4. **Finding the open interval:** From $|x - 3/2| < 8$, we know that:
$-8 < x - 3/2 < 8$
To find 'x', I add $3/2$ to all three parts of the inequality:
$-8 + 3/2 < x < 8 + 3/2$
To add them, I convert -8 to -16/2 and 8 to 16/2:
$-16/2 + 3/2 < x < 16/2 + 3/2$
$-13/2 < x < 19/2$
So, the series converges for all 'x' values between $-13/2$ and $19/2$, but we need to check the very edges!

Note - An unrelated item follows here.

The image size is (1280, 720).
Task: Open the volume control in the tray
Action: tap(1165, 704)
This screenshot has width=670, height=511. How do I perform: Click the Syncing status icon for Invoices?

5. **Checking the endpoints (the "edges"):** For a geometric series, it never converges at the endpoints. Let's see why for this problem.
* **Endpoint 1: x = -13/2**
If $x = -13/2$, let's plug it back into our ratio $r = \frac{2x-3}{16}$:
$r = \frac{2(-13/2) - 3}{16} = \frac{-13 - 3}{16} = \frac{-16}{16} = -1$
So, the series becomes $\sum_{k=0}^{\infty} (-1)^k = 1 - 1 + 1 - 1 + \dots$. This series just keeps bouncing between 1 and 0, it never settles down to a single number, so it **diverges**.
* **Endpoint 2: x = 19/2**
If $x = 19/2$, let's plug it back into our ratio $r = \frac{2x-3}{16}$:
$r = \frac{2(19/2) - 3}{16} = \frac{19 - 3}{16} = \frac{16}{16} = 1$
So, the series becomes $\sum_{k=0}^{\infty} (1)^k = 1 + 1 + 1 + 1 + \dots$. This series just grows bigger and bigger, it never settles down, so it **diverges**.

6. **Putting it all together:** Since both endpoints make the series diverge, the interval of convergence doesn't include them.
The **Interval of Convergence** is $(-13/2, 19/2)$.